Todas estas digresiones vienen a cuento de que este viernes tenemos una cita con el rarísimo universo de los días mundiales. Por haber, hay un día en el calendario anual de días mundiales dedicado.. a los días mundiales. Como las muñecas rusas, más o menos. Así que como ahora toca el día mundial de la croqueta, que vaya usted a saber en qué consiste, he pensado en aquel reportaje de Paniego elaborando el plato estrella que ideó su madre Marisa Sánchez y humildemente me arrodillo. Abjuro de lo antedicho porque me dejó noqueado. La alta cocina se ha popularizado tanto que corre el riesgo de vulgarizarse: dejamos de conceder valor a lo que sí lo tiene. A esas obras de arte, auténticos trabajos de orfebrería e ingenio popular. A esa conclusión llegaba mientras me maravillaba con el delicado trabajo que ejecutaba Paniego, componiendo la mezcla de alimentos que luego mimaba como si fuera un bebé mientras hacía la bechamel, el exacto equilibrio entre ingredientes, la textura sublime que alcanzaba al final del proceso (visible incluso a través de la pantalla), la freiduría no menos minuciosa, la sabiduría transmitida entre generaciones que garantiza que esa croqueta es ‘la’ croqueta y no se parece en nada a la que usted o yo hacemos en casa (lo cual muy improbable en mi caso)…
Esas son las croquetas que el equipo de Tondeluna ofrece en El Espolón, candidatas como el resto de las que se despachan en los bares de Logroño a imponerse en el concurso (por llamarlo de alguna manea) que desde aquí lanzamos: cuáles son las mejores croquetas de Logroño. Y no vale responder con la clásica frase de “las que prepara mi madre”. Tienen que forma parte del menú propio de las barras acreditadas en la capital de La Rioja: como premio, una promesa. La promesa de que sortearemos entre los participantes una consumición de croquetas (claro) en el bar que resulte ganador. O, al menos, lo intentaremos. Nos aprovecharemos de la buena voluntad que distingue al sector hostelero local, sospechando que al bar cuyas croquetas sean las elegidas por nuestros improbables lectores le apetecerá tener un detalle con su clientela. Aunque sólo sea por presumir.

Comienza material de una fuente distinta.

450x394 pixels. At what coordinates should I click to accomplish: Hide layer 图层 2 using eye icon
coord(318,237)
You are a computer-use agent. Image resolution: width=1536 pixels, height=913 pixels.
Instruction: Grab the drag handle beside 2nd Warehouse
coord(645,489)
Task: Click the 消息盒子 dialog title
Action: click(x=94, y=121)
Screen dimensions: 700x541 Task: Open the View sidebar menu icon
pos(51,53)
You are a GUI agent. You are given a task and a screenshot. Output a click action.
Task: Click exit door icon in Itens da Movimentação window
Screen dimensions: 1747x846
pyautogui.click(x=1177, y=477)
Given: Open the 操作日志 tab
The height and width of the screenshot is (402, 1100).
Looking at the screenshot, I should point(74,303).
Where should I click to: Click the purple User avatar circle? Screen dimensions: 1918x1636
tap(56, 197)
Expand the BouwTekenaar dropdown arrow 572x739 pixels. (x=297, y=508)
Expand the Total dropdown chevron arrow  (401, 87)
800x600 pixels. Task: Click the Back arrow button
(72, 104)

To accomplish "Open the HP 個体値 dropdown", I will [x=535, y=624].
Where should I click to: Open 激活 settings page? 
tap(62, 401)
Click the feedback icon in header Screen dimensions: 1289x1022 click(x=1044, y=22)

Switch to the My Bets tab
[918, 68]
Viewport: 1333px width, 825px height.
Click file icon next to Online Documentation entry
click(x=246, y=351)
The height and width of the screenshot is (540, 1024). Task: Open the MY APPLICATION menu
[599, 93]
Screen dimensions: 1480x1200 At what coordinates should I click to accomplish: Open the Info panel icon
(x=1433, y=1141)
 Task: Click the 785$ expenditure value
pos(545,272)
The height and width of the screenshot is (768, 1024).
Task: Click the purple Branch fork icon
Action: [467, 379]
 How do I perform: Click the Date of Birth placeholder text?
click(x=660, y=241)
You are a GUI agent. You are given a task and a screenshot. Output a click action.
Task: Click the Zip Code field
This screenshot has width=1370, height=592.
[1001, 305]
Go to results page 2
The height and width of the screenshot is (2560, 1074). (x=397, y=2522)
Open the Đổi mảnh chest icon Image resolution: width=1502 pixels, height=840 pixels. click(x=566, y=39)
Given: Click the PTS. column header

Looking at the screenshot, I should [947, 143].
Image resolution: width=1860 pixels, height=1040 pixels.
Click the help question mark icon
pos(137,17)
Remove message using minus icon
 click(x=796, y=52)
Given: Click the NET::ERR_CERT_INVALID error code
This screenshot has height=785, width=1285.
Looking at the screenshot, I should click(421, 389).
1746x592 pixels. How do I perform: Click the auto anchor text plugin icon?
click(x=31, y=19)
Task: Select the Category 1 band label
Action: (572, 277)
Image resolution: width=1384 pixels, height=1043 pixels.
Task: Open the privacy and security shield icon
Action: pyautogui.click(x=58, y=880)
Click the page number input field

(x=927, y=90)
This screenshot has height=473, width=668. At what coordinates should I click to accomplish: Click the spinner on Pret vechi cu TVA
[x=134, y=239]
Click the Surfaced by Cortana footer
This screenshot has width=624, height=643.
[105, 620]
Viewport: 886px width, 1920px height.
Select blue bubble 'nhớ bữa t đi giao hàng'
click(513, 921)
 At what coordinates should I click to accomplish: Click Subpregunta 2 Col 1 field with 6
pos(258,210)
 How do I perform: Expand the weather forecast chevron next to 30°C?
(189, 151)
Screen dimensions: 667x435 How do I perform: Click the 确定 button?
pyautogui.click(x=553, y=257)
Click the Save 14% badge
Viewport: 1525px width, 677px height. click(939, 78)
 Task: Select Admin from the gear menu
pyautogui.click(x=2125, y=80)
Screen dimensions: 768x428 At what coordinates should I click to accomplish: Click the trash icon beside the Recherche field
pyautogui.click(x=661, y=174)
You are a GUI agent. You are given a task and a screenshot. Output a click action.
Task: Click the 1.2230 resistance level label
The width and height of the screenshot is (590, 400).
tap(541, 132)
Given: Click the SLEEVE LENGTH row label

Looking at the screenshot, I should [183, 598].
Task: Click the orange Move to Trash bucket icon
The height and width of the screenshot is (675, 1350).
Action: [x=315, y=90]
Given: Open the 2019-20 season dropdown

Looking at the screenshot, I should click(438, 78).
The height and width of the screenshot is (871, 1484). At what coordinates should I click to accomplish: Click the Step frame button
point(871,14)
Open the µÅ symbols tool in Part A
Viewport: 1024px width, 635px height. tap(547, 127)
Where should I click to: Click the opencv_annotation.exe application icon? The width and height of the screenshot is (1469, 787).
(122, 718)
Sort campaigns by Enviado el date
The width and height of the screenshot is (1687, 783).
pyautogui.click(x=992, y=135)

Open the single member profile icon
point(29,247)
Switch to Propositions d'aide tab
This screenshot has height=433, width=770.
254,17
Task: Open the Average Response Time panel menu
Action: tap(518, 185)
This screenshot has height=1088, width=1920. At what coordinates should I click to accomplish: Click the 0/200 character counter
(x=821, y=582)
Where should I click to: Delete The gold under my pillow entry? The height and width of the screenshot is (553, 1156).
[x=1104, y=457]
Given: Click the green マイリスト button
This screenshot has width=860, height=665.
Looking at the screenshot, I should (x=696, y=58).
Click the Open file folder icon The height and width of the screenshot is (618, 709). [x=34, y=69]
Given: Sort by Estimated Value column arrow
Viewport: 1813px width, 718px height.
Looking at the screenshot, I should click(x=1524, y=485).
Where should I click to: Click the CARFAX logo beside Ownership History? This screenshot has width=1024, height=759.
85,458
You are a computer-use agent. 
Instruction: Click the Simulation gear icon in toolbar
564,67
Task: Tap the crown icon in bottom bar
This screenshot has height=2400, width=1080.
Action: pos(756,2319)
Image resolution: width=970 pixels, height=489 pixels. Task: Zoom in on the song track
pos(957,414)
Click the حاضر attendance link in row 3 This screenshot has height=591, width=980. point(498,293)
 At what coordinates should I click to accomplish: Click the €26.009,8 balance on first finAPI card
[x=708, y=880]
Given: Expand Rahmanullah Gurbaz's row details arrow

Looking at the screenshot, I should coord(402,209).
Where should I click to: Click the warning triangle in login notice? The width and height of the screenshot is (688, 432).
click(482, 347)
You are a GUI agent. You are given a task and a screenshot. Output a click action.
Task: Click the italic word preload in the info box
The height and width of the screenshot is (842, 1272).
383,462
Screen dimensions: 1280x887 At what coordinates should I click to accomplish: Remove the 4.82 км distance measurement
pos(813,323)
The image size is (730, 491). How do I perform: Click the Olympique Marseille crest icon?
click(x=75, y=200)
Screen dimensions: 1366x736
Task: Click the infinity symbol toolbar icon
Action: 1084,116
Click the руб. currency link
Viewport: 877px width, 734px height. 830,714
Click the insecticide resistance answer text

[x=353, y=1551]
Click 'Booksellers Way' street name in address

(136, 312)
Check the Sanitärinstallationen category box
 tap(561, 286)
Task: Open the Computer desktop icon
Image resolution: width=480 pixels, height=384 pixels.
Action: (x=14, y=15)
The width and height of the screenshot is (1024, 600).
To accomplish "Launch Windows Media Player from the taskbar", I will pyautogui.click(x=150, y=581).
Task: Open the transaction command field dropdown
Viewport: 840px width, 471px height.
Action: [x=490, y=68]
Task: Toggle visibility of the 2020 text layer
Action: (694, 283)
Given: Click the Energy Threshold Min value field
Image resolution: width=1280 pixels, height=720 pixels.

P.D. Los más prestigiosos críticos de cocina suelen coincidir en destacar las croquetas de la familia Paniego entre las mejores de España. Digo familia y digo bien, creo yo: porque además del talento de la matriarca del clan, doña Marisa, y del de su hijo Francis, a éste le entendí en el citado reportaje televisivo que también su padre metió la cuchara, nunca mejor dicho, para que el bocado resultara más tierno que crujiente. No excesivamente crocante, defecto en que a mi modesto juicio se suele incurrir cuando de croquetas se trata. En la imagen que acompaña esta entrada vemos por cierto al mencionado Francis presumiendo de croqueta; que no se vea favoritismo en esta foto. Porque esa misma crítica gastonómica que ha entronizado al Echaurren y sus hijos desconocerá seguramente las que se sirven en las barras de Logroño. Así que lo dicho. ¿Cuál es la mejor croqueta de Logroño? Y quien se anime a contestar, que recuerde lo que decía Coubertin: lo importante es participar.